Las personas que están a
mi alrededor. Don Robustiano (llamémoslo
así), un sacerdote jubilado, pero en activo, con el que hablo a menudo, siempre
tarde, por la noche. Tantos años charlando. Es una presencia. Alguien que
siempre está cerca. Él es sencillo, alegre, dinámico. Si me siento solo después
de la cena, siempre puedo llamarle. De tendencias muy liberales. Su mente no
tiene ninguna complicación. Vive en un mundo sencillo y él es sencillo.
Ifigenia
(llamémosla así).
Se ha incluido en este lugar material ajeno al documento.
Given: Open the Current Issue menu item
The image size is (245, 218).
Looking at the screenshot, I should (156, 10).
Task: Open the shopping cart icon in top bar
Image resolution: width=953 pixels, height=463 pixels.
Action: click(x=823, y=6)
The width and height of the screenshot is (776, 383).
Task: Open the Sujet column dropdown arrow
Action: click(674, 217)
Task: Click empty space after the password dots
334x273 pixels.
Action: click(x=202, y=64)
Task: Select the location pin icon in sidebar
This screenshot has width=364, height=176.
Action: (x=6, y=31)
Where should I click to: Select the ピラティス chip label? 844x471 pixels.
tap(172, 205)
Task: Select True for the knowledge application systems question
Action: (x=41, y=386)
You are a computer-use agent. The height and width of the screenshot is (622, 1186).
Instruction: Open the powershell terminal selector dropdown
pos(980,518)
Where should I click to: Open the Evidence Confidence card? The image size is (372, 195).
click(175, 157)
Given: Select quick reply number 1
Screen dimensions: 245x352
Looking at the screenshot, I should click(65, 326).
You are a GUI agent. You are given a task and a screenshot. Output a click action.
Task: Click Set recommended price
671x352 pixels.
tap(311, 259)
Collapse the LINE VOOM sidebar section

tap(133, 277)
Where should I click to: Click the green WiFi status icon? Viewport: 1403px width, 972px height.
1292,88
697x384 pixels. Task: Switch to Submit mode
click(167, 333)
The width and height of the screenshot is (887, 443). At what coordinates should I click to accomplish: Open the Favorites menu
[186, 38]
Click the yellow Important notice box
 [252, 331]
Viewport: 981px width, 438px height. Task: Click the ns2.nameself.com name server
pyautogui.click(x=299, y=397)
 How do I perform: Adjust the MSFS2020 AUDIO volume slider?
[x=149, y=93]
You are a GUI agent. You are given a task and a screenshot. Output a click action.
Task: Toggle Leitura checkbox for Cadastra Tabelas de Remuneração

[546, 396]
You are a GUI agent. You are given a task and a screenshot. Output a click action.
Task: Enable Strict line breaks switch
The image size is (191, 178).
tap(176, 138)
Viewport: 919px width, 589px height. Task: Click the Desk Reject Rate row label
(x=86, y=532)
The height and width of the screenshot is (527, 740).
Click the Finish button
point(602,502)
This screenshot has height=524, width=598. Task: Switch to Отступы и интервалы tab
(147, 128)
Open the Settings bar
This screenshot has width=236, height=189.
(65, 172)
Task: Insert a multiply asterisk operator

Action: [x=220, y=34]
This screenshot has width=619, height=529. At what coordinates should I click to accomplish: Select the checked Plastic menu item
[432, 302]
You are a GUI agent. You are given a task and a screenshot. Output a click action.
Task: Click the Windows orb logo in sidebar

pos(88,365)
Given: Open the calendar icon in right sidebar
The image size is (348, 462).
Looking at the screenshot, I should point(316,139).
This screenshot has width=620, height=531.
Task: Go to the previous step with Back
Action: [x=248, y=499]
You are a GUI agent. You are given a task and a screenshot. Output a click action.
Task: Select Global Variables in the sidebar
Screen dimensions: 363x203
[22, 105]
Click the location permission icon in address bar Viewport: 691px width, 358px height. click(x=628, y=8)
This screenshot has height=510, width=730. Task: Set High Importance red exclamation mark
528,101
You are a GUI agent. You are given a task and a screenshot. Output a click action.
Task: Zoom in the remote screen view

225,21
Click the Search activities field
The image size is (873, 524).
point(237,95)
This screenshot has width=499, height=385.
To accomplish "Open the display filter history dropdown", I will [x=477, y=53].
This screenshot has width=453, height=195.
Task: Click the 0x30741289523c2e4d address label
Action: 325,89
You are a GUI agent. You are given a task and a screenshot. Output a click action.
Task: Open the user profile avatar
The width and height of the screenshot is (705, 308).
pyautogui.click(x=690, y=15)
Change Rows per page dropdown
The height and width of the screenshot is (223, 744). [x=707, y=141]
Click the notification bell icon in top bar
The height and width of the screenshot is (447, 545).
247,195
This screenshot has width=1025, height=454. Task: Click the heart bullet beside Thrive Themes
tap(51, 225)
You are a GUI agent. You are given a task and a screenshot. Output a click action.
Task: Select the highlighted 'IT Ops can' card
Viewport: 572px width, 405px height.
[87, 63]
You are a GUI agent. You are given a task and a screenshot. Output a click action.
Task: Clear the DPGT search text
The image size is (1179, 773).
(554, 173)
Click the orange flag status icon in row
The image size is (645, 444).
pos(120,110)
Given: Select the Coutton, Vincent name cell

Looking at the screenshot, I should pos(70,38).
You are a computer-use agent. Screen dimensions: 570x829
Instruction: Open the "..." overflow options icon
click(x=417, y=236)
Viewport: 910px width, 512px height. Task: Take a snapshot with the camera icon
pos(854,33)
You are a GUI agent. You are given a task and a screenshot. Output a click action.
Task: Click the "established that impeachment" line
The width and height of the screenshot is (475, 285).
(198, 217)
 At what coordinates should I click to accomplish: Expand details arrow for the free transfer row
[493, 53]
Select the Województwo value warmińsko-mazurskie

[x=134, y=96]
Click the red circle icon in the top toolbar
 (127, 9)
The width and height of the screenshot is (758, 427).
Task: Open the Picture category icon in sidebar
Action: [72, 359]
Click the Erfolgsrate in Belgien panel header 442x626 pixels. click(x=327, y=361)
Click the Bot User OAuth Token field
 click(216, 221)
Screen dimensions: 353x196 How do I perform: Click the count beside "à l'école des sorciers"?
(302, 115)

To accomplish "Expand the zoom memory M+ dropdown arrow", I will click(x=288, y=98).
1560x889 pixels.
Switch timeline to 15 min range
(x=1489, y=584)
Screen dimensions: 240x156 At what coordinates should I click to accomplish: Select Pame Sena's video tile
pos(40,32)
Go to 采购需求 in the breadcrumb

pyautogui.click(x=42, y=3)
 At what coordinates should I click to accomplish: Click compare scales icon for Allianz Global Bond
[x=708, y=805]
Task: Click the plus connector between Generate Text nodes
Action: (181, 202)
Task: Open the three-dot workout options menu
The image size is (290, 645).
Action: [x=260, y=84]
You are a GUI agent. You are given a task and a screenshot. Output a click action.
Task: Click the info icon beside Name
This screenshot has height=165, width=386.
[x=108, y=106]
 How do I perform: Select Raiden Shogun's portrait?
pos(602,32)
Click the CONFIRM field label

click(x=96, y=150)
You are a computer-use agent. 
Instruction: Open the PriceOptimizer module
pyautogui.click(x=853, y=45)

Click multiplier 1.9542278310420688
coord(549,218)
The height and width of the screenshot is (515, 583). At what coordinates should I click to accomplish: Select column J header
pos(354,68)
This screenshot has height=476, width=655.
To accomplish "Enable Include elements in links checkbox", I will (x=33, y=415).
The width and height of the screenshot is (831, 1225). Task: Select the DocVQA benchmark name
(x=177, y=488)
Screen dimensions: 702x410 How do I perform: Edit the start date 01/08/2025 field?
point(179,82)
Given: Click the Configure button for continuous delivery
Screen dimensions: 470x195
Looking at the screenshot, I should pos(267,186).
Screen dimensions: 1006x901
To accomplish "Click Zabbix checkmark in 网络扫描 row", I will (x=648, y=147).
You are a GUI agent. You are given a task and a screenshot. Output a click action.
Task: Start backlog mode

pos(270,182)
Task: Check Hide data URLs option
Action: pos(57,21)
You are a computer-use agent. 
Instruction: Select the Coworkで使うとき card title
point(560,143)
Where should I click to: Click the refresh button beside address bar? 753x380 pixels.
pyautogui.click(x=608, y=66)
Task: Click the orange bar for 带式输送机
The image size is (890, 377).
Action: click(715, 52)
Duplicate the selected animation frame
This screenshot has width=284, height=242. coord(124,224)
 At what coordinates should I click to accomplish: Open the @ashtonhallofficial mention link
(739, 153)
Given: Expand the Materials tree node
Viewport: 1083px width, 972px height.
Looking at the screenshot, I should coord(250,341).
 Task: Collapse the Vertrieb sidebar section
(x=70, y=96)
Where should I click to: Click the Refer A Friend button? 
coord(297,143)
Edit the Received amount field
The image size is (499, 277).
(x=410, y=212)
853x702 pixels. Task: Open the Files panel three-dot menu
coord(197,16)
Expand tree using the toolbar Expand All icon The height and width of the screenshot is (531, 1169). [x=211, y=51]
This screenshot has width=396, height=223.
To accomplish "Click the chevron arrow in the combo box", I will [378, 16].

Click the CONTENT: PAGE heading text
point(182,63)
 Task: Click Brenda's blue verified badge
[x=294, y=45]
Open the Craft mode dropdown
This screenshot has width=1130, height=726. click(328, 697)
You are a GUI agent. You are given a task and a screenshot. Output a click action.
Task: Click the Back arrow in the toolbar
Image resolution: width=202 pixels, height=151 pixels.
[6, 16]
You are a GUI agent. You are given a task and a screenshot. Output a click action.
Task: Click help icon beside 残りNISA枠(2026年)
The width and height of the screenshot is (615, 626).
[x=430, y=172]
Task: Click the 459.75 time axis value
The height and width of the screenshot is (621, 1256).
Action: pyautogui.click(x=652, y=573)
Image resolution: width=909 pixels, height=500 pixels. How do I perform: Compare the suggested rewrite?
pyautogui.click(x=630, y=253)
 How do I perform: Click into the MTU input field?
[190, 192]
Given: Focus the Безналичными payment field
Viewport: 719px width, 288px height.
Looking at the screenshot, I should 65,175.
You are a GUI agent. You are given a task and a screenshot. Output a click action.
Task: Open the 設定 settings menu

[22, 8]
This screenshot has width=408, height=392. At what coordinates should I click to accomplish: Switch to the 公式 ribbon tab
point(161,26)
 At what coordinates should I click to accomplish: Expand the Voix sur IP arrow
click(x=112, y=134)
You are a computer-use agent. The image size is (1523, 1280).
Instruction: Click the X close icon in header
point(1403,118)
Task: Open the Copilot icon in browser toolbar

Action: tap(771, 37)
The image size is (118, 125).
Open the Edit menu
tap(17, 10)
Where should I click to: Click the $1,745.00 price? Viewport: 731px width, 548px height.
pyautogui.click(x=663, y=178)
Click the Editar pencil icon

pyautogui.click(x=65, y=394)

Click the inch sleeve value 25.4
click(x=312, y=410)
La llamo a media mañana, cada vez que necesito hacer un
descanso en el trabajo. Dentista, del Opus Dei. Es divertidísima, caprichosa
como ella sola. Cenamos con su marido una vez al mes, como media. Como se le
meta en la cabeza algo, su marido y yo ya nos podemos dar por vencidos.
Fray Severo
(llamémoslo así, aunque nunca ha sido fraile), todo mi contacto con él es
gramatical, es el corrector de mis obras. Una presencia amable al otro lado del
Atlántico. Si estuviera aquí, daríamos muchos paseos juntos y cenarían en mi
casa de vez en cuando. Es mucho más que un corrector. Es la única persona que
tiene autorización para meterse en el contenido de mis libros con mando en
plaza. Siempre le repito que entre y que coja lo que quiera, y que reorganice
el salón. Pero es muy prudente, se limita a cambiar algunas comas de sitio, a
sugerirme que tal jarrón está repetido cuatro veces. Con él no vale esconder la
suciedad literaria debajo de una alfombra. Es un corrector que mira debajo de
la alfombra. Le tengo grandísima estima.
Me quedan unas cuantas
personas más por mencionar. Pero ya dediqué otro post, ahora que me acuerdo, a
otras personas que no menciono aquí.